What you have to do: What you need to produce from the material below is an exact transcription of the lines from the one with "Click the EXIT button" through the one with "Task: Click the Share button", both included, and no other line.

================

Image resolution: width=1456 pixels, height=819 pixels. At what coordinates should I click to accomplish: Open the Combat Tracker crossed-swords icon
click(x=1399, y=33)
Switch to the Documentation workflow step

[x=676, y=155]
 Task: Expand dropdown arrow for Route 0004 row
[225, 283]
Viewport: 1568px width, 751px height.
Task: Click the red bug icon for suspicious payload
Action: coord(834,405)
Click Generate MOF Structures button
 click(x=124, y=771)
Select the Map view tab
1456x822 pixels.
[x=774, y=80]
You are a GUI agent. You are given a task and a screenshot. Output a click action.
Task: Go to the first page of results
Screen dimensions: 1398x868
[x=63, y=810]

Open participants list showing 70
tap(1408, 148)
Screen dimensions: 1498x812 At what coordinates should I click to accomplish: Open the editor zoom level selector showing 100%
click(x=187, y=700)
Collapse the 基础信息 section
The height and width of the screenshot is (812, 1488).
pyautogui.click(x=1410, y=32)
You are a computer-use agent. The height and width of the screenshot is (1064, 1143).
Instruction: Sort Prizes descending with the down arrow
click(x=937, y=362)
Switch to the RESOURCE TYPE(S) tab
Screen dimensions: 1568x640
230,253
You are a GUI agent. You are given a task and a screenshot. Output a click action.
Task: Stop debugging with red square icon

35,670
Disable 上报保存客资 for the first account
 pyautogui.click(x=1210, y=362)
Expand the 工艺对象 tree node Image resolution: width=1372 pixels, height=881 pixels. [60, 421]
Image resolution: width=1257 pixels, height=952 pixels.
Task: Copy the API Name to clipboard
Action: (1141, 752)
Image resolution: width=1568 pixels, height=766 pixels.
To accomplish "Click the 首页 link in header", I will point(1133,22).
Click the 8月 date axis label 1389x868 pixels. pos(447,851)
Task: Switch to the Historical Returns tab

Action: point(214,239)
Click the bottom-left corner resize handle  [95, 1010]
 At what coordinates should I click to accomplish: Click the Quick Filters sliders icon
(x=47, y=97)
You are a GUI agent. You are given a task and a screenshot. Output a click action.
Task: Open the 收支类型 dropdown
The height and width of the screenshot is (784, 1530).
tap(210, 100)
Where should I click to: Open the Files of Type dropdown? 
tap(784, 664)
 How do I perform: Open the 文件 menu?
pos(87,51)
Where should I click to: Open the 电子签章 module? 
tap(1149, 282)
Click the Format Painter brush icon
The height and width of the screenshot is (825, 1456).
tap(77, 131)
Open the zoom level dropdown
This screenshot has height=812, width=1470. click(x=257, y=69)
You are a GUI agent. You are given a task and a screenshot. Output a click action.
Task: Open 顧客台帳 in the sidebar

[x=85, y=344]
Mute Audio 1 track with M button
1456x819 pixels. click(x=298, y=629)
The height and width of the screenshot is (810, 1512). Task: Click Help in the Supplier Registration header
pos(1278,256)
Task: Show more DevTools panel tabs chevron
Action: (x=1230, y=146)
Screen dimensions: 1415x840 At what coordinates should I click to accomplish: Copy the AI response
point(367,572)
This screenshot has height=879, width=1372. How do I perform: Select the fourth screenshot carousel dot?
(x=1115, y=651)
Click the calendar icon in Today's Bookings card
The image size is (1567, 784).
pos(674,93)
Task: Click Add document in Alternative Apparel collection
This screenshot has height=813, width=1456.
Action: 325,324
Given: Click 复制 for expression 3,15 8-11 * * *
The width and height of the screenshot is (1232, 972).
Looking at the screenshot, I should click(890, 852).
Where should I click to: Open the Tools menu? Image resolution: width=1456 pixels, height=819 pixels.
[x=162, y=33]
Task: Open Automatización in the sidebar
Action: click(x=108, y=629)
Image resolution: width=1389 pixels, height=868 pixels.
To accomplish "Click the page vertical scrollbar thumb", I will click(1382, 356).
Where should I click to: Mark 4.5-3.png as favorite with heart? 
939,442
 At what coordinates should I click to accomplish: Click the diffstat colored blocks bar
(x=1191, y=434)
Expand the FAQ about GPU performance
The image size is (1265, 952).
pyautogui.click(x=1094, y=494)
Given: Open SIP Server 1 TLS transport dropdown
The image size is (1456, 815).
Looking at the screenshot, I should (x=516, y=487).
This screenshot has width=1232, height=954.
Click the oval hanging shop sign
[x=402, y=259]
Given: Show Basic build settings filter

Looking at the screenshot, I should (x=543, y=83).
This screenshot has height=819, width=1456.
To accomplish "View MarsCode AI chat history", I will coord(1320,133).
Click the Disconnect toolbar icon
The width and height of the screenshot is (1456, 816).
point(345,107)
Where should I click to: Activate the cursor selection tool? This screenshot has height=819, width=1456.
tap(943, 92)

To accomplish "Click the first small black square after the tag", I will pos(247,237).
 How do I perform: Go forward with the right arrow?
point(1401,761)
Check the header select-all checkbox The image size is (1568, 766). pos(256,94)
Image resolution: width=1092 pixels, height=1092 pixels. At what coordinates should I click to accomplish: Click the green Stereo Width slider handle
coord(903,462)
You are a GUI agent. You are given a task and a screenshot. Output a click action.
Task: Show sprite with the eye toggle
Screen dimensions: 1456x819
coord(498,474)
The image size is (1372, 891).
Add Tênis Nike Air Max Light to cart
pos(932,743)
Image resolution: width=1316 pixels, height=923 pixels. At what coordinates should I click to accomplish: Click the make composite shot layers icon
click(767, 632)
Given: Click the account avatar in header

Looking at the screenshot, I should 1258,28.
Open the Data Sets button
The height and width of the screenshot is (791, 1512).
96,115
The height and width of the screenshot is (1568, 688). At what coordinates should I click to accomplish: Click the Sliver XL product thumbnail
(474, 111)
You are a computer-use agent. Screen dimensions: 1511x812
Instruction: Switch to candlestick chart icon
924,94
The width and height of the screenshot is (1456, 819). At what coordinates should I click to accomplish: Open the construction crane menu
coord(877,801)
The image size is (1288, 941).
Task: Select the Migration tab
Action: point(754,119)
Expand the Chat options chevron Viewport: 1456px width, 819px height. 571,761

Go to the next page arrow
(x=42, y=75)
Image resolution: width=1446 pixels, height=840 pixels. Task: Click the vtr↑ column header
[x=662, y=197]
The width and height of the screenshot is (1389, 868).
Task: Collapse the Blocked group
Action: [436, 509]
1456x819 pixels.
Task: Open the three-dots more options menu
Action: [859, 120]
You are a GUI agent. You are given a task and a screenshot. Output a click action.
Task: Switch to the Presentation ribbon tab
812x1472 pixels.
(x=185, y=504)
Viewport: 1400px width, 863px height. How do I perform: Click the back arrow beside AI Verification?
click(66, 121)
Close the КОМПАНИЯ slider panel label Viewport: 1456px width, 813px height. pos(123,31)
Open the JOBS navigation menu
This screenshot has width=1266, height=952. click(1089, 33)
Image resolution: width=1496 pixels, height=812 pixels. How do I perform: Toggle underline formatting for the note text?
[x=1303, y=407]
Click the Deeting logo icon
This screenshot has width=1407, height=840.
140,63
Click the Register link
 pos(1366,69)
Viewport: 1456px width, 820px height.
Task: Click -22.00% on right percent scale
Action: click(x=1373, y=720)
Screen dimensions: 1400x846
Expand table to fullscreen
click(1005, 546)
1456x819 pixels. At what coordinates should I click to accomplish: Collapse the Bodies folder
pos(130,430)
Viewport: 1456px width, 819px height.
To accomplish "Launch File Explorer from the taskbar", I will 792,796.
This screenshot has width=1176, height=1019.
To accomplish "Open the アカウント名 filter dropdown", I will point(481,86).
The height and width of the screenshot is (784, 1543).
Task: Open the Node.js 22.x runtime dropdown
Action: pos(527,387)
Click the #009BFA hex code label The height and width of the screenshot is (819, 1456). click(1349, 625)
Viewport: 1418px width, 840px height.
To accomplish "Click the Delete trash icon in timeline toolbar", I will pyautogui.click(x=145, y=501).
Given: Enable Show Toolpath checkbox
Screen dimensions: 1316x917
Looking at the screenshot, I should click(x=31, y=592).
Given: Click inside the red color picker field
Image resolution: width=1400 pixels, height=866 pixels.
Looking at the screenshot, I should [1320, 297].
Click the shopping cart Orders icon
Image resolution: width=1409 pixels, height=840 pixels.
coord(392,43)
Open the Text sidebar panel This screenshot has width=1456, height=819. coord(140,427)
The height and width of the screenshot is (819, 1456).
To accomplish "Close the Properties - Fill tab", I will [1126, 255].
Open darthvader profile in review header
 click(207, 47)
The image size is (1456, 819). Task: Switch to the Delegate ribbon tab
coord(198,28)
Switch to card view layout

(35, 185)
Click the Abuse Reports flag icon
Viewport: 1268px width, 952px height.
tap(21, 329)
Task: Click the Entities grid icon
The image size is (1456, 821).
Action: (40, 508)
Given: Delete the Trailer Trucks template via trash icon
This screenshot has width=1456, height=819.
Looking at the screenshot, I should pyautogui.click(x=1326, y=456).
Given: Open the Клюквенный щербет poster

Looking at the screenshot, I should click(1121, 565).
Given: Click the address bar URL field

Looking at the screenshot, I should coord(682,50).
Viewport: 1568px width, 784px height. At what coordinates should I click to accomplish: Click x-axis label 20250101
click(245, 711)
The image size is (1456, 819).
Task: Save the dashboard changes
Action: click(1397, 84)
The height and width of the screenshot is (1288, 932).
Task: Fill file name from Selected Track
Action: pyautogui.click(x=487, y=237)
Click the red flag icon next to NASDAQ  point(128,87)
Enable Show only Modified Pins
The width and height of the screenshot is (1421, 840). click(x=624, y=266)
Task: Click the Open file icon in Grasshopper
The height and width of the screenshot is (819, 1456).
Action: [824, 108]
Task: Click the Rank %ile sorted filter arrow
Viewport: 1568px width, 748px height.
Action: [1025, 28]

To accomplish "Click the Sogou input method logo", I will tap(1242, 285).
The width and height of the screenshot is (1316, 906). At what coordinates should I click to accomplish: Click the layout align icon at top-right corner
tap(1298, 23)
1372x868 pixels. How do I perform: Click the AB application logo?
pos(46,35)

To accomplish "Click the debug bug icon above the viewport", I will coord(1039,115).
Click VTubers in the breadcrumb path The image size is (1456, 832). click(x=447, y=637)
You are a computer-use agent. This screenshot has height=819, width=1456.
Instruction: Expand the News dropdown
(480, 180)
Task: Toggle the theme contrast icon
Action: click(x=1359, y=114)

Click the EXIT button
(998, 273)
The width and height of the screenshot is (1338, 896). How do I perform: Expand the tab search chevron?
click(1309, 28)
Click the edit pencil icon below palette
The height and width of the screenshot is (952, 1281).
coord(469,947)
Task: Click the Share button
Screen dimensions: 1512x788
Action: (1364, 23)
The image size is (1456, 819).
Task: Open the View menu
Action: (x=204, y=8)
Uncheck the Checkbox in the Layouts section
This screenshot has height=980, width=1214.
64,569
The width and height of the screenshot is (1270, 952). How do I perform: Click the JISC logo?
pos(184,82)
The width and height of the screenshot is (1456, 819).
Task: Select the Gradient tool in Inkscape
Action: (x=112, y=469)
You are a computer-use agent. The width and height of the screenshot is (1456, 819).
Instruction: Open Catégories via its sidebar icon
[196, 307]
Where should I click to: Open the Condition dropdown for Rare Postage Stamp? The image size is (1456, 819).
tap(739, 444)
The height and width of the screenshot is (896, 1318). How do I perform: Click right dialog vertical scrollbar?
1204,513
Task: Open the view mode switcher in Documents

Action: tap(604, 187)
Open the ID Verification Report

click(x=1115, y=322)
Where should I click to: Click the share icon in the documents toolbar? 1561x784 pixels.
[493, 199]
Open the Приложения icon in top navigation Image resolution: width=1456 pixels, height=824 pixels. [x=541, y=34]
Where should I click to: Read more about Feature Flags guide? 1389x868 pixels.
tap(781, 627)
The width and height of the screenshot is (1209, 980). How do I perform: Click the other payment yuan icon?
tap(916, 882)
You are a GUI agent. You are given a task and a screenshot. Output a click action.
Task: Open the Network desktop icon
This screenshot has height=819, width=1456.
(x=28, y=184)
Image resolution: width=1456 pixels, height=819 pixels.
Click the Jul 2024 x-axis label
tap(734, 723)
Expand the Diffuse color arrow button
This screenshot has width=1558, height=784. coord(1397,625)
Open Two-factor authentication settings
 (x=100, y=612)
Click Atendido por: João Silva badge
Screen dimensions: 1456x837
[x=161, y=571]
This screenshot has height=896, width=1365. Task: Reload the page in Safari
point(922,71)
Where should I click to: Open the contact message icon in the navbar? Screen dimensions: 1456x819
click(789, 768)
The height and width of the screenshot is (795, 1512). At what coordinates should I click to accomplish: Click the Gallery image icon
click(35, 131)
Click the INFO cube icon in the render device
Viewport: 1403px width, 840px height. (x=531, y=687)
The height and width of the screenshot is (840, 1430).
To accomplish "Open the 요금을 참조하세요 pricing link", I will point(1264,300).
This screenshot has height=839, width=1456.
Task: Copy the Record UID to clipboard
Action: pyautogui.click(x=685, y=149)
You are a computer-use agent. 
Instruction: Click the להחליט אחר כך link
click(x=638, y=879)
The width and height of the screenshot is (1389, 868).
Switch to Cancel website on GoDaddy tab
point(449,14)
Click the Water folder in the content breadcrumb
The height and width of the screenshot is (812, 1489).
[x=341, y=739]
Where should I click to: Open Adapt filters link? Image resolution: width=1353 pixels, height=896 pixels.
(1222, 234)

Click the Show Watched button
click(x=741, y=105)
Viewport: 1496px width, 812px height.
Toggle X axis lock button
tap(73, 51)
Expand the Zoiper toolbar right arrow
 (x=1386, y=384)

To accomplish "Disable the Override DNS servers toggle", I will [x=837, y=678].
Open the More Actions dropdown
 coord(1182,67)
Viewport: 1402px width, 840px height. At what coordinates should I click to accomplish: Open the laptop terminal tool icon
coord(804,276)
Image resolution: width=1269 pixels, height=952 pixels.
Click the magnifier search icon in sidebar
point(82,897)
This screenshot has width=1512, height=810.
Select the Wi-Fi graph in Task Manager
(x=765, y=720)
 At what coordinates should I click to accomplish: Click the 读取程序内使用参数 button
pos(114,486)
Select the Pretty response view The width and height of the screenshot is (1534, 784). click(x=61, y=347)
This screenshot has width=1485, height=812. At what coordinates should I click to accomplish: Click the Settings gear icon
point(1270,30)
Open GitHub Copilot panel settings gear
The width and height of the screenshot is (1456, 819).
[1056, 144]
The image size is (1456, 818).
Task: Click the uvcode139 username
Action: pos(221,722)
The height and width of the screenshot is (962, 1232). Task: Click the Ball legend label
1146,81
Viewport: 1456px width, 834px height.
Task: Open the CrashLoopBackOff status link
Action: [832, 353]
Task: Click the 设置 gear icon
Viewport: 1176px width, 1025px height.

================

Solution:
Click the EXIT button
(998, 273)
The width and height of the screenshot is (1338, 896). How do I perform: Expand the tab search chevron?
click(1309, 28)
Click the edit pencil icon below palette
The height and width of the screenshot is (952, 1281).
coord(469,947)
Task: Click the Share button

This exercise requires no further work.